How many of the lines below contain "label"? Reply with only that figure.
-------------------------
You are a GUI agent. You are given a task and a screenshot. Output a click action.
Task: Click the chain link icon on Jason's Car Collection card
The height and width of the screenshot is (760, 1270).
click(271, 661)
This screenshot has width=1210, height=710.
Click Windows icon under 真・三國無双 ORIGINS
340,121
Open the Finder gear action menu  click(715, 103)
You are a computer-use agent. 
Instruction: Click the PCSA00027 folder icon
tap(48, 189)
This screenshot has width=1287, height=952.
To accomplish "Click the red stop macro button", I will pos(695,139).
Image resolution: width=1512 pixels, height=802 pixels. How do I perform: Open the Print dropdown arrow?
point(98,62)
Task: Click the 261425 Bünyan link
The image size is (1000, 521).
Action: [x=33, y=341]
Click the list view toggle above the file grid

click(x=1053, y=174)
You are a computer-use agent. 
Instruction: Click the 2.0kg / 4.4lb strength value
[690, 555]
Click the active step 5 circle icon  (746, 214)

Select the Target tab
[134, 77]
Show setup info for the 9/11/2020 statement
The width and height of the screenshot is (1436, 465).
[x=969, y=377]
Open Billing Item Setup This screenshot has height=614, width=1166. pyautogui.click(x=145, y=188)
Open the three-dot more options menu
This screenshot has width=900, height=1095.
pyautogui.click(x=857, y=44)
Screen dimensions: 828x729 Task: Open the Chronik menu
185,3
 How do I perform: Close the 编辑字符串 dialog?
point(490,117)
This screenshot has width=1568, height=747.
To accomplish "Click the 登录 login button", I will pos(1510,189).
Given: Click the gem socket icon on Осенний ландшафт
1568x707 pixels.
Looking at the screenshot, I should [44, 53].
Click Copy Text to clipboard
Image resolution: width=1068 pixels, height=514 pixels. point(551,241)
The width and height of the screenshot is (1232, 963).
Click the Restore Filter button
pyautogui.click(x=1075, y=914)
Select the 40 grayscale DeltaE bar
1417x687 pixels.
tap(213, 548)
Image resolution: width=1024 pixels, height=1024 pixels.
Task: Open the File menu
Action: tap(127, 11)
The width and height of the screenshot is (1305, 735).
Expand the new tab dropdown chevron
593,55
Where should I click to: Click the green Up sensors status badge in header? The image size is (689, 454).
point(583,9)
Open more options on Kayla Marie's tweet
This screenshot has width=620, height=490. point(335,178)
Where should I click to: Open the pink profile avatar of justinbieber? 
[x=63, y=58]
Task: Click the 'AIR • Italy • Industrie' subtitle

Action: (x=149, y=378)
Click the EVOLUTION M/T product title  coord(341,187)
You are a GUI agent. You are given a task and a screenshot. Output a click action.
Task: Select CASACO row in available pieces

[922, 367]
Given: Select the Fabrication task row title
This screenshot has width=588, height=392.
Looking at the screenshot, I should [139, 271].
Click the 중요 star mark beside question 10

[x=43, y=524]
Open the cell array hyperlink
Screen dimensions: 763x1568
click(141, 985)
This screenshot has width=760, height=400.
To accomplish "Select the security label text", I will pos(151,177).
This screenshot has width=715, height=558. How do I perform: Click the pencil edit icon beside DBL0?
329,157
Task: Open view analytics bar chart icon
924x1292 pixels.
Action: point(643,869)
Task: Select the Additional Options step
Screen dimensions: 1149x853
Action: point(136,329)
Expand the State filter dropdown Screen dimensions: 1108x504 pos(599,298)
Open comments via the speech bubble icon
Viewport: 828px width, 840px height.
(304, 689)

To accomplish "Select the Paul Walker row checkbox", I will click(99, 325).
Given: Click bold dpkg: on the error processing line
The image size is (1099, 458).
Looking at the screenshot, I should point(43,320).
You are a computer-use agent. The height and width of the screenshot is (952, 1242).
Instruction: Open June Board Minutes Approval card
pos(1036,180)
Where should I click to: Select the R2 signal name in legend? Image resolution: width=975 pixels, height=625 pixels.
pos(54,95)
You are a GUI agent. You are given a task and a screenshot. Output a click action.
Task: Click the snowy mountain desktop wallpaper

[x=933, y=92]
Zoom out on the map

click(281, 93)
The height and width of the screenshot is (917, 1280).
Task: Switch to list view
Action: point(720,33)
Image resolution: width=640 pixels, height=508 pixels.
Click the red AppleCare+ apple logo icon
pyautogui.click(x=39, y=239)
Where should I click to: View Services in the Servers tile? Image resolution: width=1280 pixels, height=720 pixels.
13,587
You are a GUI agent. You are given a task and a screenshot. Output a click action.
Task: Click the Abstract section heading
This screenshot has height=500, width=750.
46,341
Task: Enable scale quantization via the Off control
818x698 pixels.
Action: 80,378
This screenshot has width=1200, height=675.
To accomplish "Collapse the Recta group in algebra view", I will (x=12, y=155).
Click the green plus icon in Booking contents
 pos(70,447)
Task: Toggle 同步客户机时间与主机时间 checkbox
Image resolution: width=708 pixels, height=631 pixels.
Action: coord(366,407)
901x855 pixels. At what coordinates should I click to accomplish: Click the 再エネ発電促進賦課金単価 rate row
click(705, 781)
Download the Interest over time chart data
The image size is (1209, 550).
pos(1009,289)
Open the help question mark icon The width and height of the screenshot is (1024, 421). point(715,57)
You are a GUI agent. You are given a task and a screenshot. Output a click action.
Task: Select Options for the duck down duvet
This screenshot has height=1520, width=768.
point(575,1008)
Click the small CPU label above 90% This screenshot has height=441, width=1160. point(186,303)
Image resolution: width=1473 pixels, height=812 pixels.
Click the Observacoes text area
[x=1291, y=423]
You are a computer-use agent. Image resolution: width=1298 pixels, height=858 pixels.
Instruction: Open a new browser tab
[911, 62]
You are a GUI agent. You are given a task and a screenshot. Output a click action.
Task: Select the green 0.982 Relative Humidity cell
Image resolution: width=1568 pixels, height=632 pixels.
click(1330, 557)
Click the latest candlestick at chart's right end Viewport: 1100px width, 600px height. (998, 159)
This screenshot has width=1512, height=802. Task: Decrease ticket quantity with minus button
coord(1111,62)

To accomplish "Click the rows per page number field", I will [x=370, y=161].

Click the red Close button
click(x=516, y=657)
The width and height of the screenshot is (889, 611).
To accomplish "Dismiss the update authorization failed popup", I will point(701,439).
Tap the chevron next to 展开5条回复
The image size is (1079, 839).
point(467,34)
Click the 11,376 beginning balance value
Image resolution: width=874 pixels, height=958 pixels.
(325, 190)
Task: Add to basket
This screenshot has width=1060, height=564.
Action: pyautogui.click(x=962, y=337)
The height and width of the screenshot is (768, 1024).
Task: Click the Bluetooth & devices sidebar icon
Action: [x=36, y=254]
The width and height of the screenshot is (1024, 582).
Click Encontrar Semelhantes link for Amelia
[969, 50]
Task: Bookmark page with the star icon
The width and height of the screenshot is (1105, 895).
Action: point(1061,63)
-------------------------
### Answer to the exercise
2